DATA PROVIDED
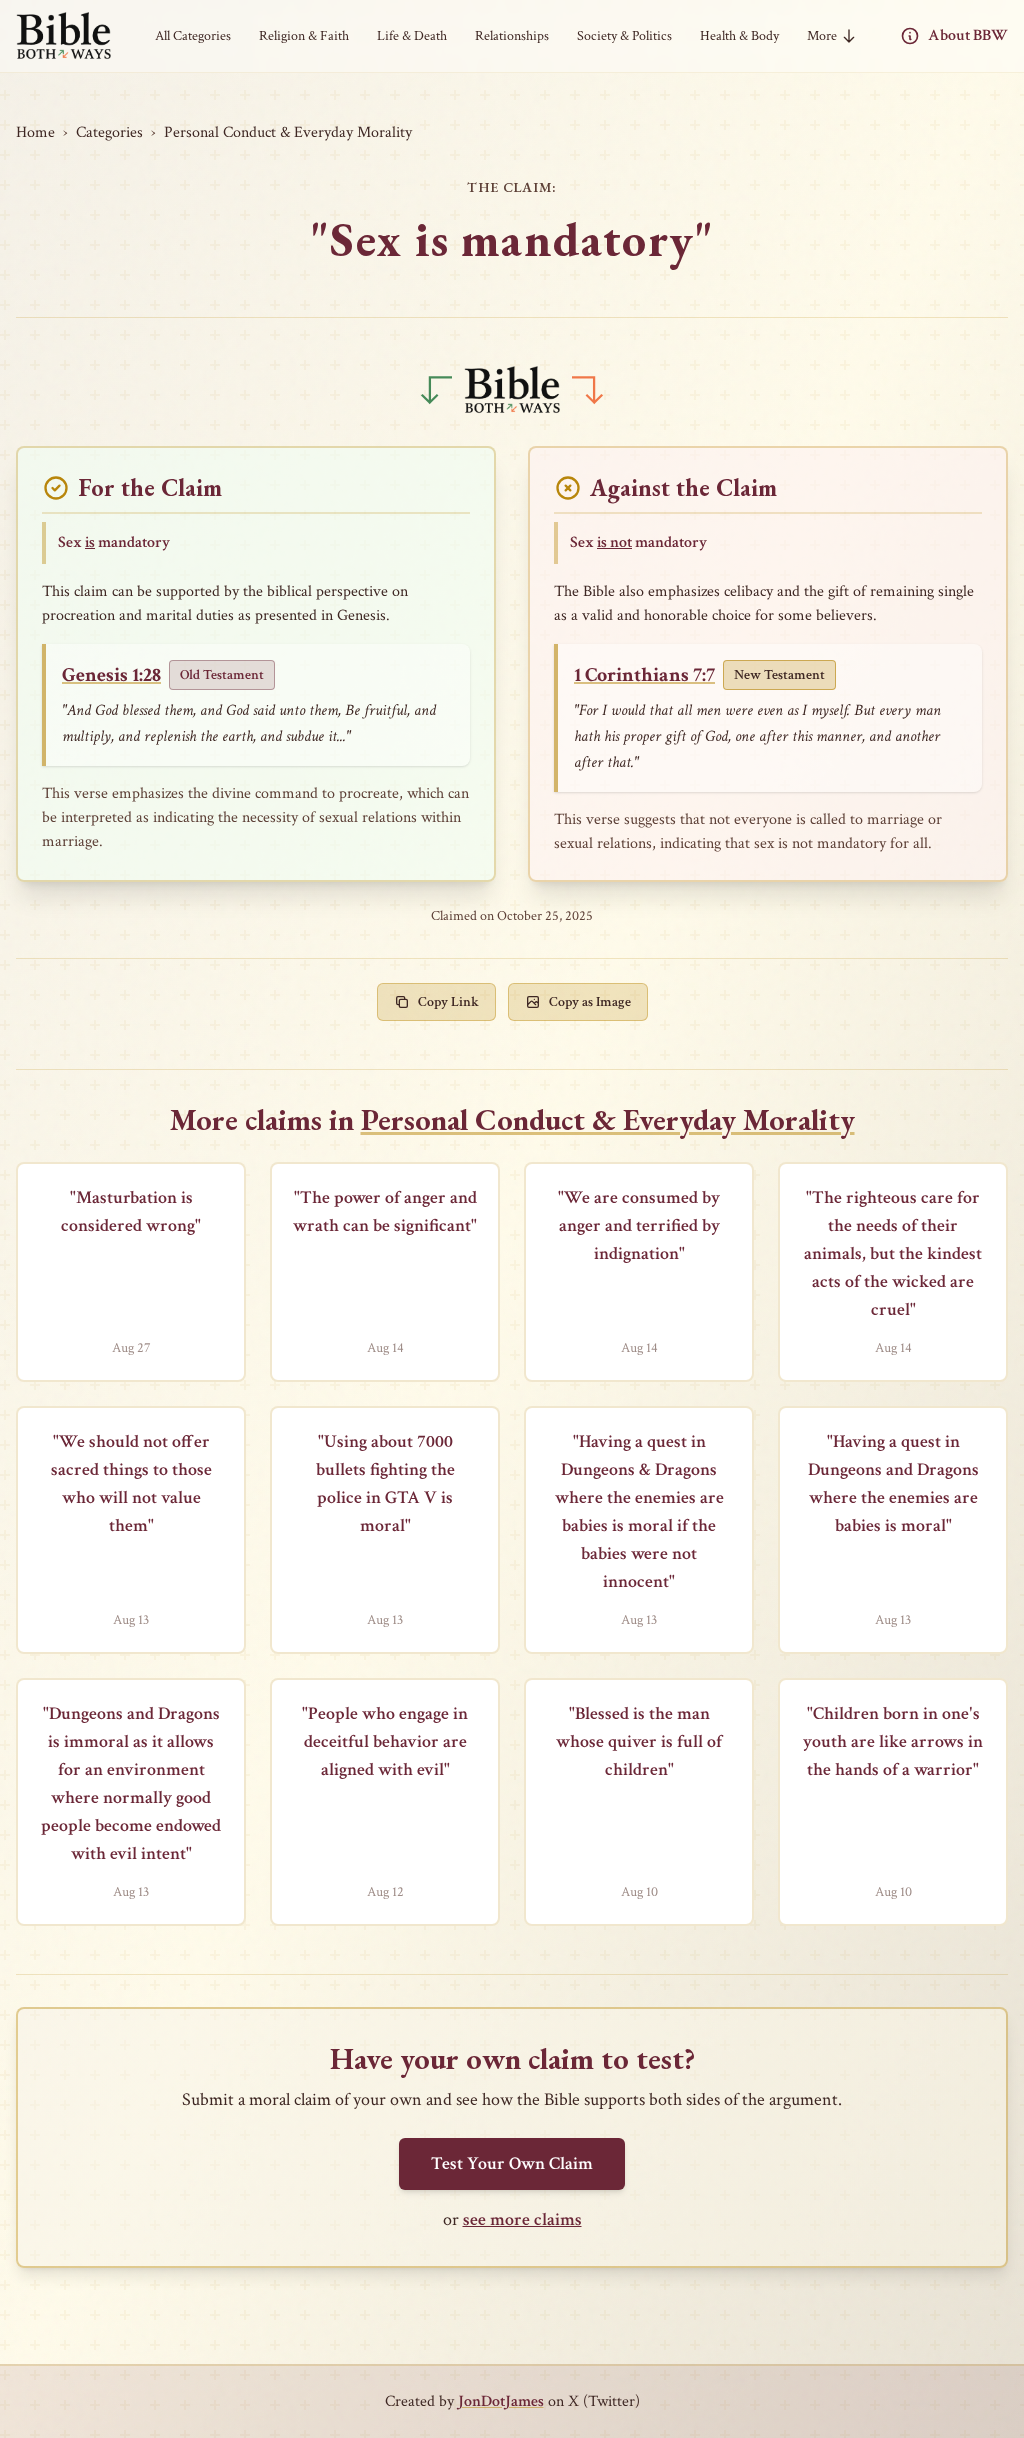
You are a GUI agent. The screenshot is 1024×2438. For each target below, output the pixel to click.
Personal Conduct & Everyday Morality (288, 132)
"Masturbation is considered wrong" (131, 1211)
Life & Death (412, 36)
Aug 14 (385, 1348)
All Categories (193, 36)
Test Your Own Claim (512, 2163)
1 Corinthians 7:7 (644, 675)
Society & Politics (624, 36)
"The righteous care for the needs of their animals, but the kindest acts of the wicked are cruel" (893, 1253)
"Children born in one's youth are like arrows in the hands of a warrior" (893, 1741)
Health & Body (739, 36)
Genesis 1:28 (111, 675)
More (822, 36)
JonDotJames (501, 2401)
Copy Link (448, 1002)
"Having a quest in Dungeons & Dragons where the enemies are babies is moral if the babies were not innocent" (639, 1511)
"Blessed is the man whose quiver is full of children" (639, 1741)
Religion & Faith (304, 36)
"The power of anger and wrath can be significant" (385, 1211)
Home (35, 132)
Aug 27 (131, 1348)
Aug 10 (639, 1892)
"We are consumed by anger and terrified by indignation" (639, 1225)
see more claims (522, 2219)
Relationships (512, 36)
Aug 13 (131, 1620)
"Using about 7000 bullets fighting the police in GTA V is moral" (385, 1483)
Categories (109, 132)
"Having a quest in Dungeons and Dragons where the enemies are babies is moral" (893, 1483)
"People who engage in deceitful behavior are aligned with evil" (385, 1741)
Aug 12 (385, 1892)
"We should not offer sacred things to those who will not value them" (131, 1483)
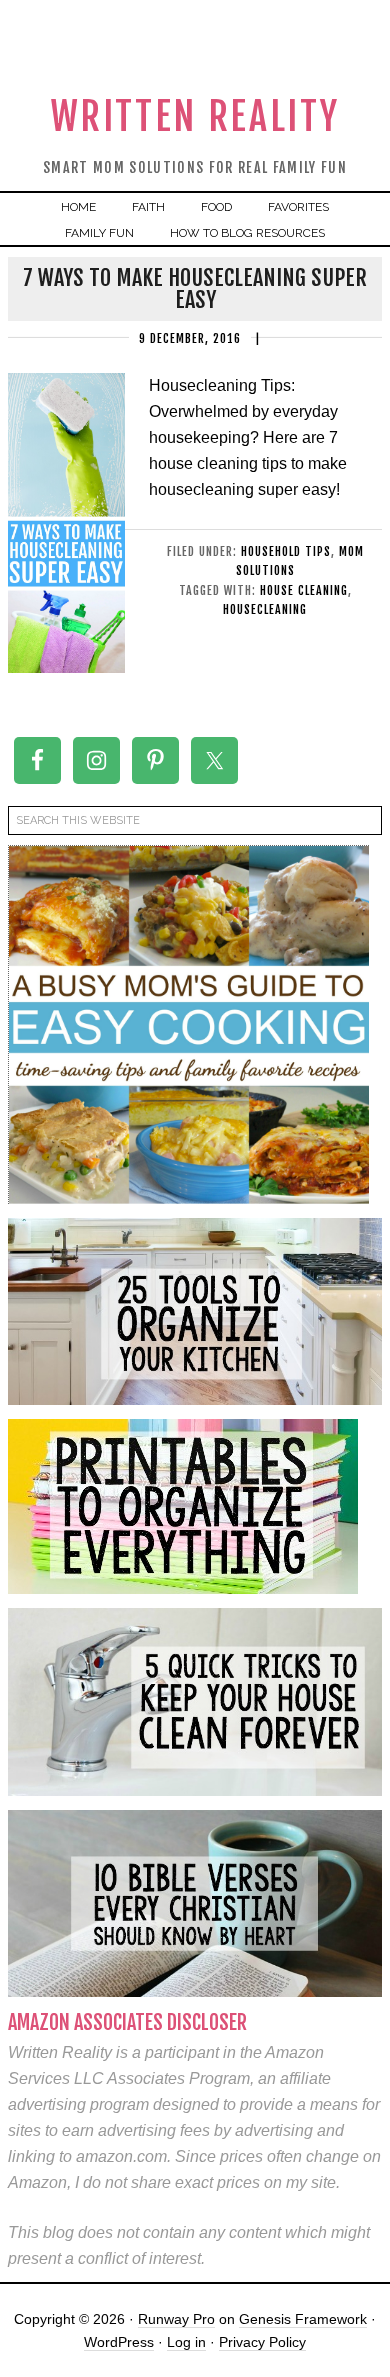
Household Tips (286, 551)
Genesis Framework (303, 2319)
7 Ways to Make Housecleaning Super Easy (195, 288)
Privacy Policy (262, 2342)
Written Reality (195, 116)
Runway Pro (176, 2319)
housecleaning (265, 609)
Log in (186, 2342)
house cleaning (304, 590)
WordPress (119, 2342)
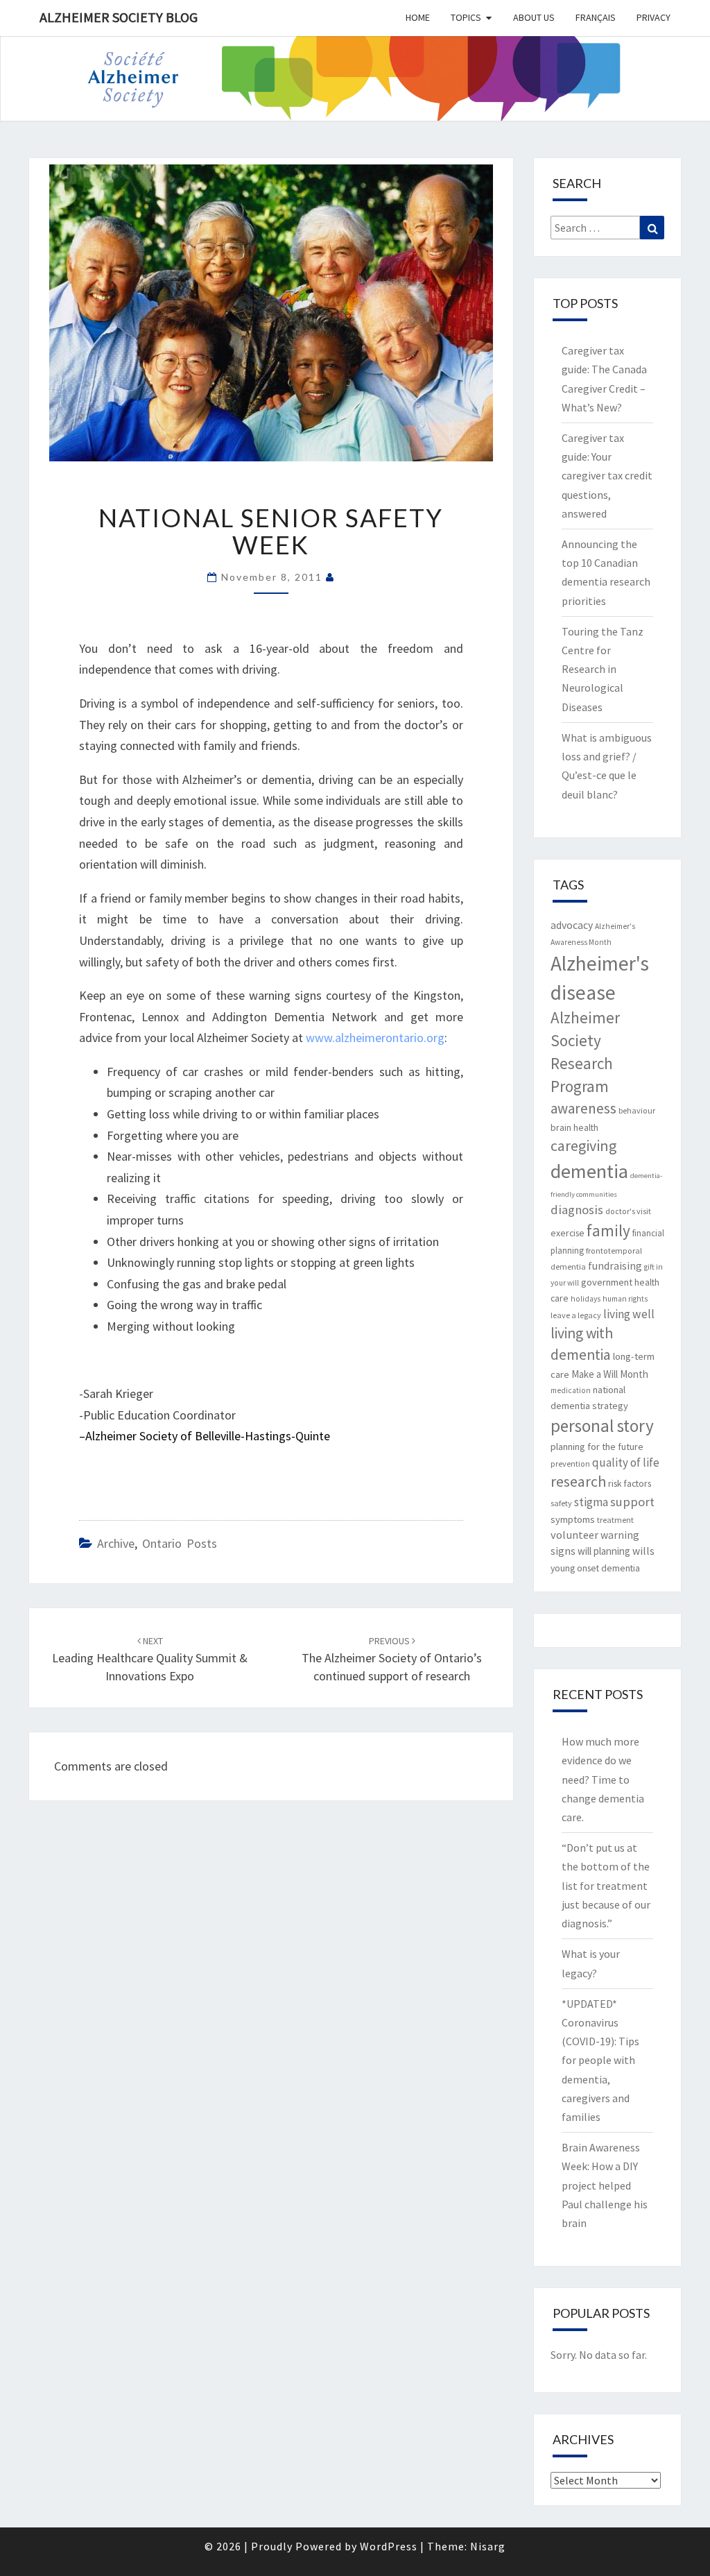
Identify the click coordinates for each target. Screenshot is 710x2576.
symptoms (573, 1519)
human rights (625, 1299)
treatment (615, 1520)
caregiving (583, 1145)
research (578, 1481)
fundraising (615, 1265)
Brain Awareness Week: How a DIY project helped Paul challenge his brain (605, 2185)
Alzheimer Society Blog (119, 17)
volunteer (574, 1535)
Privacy (653, 17)
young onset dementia (595, 1568)
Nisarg (487, 2546)
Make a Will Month (609, 1374)
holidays (585, 1299)
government (606, 1282)
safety (561, 1503)
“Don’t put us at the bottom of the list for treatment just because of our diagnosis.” (606, 1885)
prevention (570, 1463)
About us (534, 17)
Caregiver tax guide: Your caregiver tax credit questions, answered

REQUIRED ACTION
Starting with the line that contains "safety (561, 1503)", print each line through the last one in the listing. Include both end lines and add nothing.

RESPONSE BELOW
safety (561, 1503)
“Don’t put us at the bottom of the list for treatment just because of our diagnosis.” (606, 1885)
prevention (570, 1463)
About us (534, 17)
Caregiver tax guide: Your caregiver tax credit questions, answered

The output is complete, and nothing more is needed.